»Wen haben wir denn da? «, sagte der Mittlere, der gleichzeitig mit seinem kantigen Gesicht am fiesesten wirkte.
»Guten Tag, die geehrten Herren. Womit kann ich den stolzen Kriegern zu Diensten sein? «, fragte der Magier mit betont freundlicher Stimme.
»Sagt, alter Mann ... «, begann der Soldat, während er gemächlich durch den Raum schlenderte und einen handgemachten und sehr aufwändig verzierten Tonkrug aus einem Regal nahm »Habt ihr zufällig ein Mädchen gesehen? «
»Entschuldigt, mein Herr, aber mir wurde vor Ewigkeiten mein Augenlicht genommen. «
»Ach ja!? «, sagte der Soldat, der scheinbar im schwachen Licht nicht die blinden Augen des Mannes gesehen hatte. Er betrachtete kurz die Töpferware mit geringschätzigem Blick und ließ den Krug fallen, der auf den Boden krachte und in tausend Teilchen zersprang. Ich spürte den Arm von Raco zucken.
»Habt ihr vielleicht heute einem Mädchen Einlass gewährt? Oder jemandem anderen?«
»Nein, Herr «, antwortete der Alte vollkommen sicher. Darauf fiel eine weitere Töpferarbeit zu Boden. Nun schien der Soldat sichtlich erzürnt. Er umfasste die beiden Stuhllehnen mit festem Griff, so dass sein Gesicht nur noch Zentimeter von dem des Alten entfernt war.
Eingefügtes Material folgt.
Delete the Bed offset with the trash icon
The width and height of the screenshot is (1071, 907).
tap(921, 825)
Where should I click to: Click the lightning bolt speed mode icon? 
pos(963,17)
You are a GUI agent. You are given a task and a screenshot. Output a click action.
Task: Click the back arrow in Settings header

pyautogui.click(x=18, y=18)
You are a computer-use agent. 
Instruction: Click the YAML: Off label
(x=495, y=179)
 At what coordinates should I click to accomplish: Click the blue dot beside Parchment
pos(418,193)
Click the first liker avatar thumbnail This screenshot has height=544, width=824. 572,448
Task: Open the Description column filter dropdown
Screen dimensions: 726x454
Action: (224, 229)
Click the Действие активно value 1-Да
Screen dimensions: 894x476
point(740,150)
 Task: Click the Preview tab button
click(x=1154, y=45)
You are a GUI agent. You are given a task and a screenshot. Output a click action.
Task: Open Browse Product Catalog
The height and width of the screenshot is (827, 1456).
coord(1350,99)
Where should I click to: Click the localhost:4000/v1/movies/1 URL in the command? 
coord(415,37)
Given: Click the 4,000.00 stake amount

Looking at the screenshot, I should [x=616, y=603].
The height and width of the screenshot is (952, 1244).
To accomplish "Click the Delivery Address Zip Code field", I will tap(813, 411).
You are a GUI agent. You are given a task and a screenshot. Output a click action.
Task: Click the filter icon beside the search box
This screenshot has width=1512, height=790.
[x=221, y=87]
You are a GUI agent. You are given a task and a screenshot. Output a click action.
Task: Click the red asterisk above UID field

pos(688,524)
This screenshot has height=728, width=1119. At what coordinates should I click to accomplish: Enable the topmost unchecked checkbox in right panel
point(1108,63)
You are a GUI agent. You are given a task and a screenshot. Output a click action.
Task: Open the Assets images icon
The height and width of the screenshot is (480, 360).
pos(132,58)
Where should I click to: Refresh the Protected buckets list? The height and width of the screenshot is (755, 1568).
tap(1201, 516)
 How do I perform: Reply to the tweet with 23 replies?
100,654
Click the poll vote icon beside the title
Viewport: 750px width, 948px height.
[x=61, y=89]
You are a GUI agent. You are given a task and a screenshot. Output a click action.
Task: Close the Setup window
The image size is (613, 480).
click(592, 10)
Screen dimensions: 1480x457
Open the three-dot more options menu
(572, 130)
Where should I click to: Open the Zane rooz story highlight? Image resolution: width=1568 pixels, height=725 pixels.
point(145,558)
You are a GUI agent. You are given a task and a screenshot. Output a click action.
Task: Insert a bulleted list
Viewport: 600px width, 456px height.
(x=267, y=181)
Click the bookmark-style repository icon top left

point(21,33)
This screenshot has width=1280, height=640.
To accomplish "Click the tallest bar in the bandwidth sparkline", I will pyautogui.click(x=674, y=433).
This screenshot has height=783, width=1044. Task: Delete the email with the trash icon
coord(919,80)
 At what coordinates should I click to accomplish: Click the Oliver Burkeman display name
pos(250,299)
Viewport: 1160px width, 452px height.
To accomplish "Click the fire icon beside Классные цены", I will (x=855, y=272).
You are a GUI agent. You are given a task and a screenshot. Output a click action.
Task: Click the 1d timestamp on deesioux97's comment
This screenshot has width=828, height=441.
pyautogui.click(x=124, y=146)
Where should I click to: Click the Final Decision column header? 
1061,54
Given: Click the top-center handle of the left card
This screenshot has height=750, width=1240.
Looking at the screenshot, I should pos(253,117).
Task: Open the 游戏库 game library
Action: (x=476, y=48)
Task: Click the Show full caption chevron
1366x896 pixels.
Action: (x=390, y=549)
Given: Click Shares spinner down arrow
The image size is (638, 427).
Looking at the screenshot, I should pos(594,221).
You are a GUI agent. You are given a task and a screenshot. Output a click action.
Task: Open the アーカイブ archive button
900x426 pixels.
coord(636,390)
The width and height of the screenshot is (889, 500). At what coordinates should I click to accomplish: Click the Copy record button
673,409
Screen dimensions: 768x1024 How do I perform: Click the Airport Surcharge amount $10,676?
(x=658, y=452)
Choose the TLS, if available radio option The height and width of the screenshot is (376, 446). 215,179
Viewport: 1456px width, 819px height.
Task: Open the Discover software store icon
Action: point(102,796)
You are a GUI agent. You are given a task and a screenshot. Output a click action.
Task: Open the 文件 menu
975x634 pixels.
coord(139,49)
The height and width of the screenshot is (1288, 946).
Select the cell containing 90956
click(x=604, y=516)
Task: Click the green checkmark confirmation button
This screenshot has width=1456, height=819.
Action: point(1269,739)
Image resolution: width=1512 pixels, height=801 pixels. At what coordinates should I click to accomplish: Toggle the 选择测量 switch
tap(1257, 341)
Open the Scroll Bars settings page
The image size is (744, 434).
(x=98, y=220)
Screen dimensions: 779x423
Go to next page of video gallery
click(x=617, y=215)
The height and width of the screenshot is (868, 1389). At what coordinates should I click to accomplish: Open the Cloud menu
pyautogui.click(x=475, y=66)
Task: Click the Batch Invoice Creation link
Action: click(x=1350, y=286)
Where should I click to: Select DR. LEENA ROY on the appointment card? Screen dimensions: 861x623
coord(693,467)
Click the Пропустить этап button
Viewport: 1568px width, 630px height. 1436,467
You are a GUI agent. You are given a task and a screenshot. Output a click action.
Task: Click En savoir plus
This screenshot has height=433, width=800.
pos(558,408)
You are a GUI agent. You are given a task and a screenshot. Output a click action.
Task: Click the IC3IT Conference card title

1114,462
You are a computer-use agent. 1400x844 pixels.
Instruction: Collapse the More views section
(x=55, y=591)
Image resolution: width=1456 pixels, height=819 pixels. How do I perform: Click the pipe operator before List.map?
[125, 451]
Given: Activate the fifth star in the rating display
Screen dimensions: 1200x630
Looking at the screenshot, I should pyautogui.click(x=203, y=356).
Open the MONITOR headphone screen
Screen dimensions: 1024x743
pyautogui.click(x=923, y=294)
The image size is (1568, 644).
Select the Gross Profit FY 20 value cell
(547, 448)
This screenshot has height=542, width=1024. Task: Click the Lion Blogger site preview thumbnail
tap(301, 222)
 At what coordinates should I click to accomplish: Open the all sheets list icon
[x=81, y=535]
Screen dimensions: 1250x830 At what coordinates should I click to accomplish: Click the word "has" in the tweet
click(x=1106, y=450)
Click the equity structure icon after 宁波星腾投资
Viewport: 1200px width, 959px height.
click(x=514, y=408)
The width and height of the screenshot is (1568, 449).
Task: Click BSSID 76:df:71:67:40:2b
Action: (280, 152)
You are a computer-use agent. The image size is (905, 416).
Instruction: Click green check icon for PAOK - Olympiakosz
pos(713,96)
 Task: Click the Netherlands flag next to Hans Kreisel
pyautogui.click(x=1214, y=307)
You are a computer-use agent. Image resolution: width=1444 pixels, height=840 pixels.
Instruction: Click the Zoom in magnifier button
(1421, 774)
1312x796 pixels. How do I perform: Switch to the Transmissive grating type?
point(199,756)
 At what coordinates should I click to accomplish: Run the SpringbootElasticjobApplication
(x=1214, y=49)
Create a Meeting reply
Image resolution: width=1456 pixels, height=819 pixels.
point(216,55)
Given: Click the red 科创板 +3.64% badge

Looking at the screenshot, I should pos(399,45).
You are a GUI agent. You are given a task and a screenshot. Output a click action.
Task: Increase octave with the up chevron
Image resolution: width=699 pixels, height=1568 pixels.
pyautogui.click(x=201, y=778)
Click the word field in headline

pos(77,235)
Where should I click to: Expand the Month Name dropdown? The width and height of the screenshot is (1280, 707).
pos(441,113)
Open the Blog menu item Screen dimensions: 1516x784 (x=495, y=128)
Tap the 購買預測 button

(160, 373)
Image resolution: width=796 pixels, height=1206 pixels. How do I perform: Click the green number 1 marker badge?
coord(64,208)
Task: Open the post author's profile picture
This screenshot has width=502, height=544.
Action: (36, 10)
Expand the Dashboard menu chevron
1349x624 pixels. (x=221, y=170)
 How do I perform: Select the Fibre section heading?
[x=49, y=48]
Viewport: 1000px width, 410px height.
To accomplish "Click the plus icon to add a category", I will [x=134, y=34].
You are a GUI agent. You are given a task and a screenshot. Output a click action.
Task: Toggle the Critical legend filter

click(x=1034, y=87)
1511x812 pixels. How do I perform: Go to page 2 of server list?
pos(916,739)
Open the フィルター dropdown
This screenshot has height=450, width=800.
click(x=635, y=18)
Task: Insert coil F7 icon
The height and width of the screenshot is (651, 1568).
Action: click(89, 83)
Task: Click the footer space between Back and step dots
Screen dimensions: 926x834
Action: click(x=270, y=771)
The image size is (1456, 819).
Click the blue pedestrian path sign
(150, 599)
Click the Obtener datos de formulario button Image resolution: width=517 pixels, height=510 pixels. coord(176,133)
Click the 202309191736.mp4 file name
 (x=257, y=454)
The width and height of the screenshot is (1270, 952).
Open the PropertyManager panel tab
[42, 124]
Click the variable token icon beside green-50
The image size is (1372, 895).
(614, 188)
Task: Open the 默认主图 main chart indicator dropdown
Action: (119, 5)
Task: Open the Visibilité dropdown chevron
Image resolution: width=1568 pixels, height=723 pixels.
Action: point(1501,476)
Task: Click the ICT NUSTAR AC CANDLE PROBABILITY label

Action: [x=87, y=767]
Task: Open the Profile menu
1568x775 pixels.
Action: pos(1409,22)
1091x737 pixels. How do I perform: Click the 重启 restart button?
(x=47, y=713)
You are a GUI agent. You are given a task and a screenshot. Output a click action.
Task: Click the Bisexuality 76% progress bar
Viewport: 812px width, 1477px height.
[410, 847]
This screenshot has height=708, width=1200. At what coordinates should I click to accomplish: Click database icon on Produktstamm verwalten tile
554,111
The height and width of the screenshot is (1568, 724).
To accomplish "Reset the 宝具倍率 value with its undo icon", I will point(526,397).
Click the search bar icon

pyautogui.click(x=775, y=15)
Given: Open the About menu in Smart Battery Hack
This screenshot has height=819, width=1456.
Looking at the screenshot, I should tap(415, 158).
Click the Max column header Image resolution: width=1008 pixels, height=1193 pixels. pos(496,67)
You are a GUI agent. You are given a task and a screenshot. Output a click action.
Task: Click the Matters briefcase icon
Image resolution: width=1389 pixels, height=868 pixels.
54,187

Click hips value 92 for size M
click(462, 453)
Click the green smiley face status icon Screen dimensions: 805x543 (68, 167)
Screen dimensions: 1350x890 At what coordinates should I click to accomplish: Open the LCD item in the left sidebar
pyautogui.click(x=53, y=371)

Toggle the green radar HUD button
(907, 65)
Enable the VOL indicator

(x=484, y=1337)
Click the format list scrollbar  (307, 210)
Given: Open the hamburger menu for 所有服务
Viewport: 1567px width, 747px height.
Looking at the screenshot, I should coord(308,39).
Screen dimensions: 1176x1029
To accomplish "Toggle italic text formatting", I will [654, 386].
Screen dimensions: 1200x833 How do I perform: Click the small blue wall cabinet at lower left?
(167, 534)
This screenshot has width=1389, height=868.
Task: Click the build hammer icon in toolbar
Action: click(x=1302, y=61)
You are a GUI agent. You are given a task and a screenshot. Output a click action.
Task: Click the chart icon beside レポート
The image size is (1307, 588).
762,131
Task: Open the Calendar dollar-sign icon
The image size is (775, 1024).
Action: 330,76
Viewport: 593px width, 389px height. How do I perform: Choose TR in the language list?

»Dann sagt mir, alter Mann, sprecht ihr auch die Wahrheit? «
Zuerst sagte der Alte nichts, doch dann ließ er ein Glucksen ertönen, welches immer mehr zu einem Lachen anschwoll.
»Euer blindes Bestreben wird euch zeichnen und eure Gier nach Macht wird eines Tages euer Ende sein. «, lachte er. Zornesröte strömte in den Kopf des Soldaten und er begann zu zittern.
»Wisst ihr eigentlich, wer ich bin?!«, schrie er aufgebracht.
»Ihr seid die rechte Hand eines Mannes, der sich ein König nennt. «
Der Soldat schrie wütend auf, wandte sich von dem Alten ab und ging zu dem Regal nahe der Tür, wo er etliche Bücher und zerbrechliche Gegenstände zu Boden fallen ließ. Dann wandte er sich mit feuerrotem Gesicht wieder zum alten Mann um. Seine rote Haut wirkte, als würde er gleich explodieren. Doch ehe dies geschah, lenkte etwas auf dem Tisch seine Aufmerksamkeit auf ihn. Er lächelte plötzlich.
»Es ist schon komisch, «, sagte er seltsam beherrscht » ... dass ihr
heute niemanden gesehen haben wollt, wo doch auf eurem Tisch mein Dolch liegt! «
Der alte Mann reagierte so schnell, wie man es ihm niemals zugetraut hätte. Er stand so schnell auf, dass sein Holzstuhl an der Treppe hinter ihm zerschmetterte. Schon hob er seine knochige Hand und ließ ein einzelnes, magisches Wort ertönen, welches von den runden Wänden wie Tausende Echos widerhallte. Ein Strom grellen Lichts schoss von seiner Handfläche auf die drei Eindringlinge zu. Jedoch zog der vorderste Soldat, der mit einem Angriff gerechnet hatte, in Windeseile einen komischen Stab aus seinem Gürtel und erschuf mit ihm einen magischen Schild, der die Lichtstrahlen von ihm und seinen beiden Kameraden ablenkte. Die Strahlen trafen auf die umliegenden Steine der Eingangspforte und zerschmetterten sie mit solcher Kraft, als hätte sie eine Explosion erfasst. Das fiese Grinsen des Soldaten an der Front verriet, dass er sich seines Angriffs sicher schien. Seine linke Hand langte nach vorn, als wenn er nach etwas greifen wollte. Im gleichen Augenblicke setzte sich der vergifte Dolch auf dem Tisch in Bewegung und flog als goldener, schneller Schleier zu seinem Herrn, der sie mit eben dieser Linken sicher am Griff auffing. Und ehe der Alte einen Gegenzauber formulieren konnte, ja ehe er überhaupt Luft holen konnte, warf der Soldat mit voller Kraft die Waffe gegen den alten Mann. Ein roter Rubin blendete mich, als ein Lichtstrahl für einen kurzen Moment auf den Dolch traf, dann hörte ich den dumpfen Aufschlag, als die Klinge ihr Ziel traf. Der Mann torkelte zurück und fiel dann tot zu Boden, der reich verzierte Griff ragte aus seiner rechten Seite. Ein leichter Schauer rieselte über meinen Rücken. Ich konnte es einfach nicht fassen, dass der Soldat des Königs - eigentlich ein ehrenhafter, respektierter und beherrschter Mann - solch eine sinnlose Gräueltat verübt hatte.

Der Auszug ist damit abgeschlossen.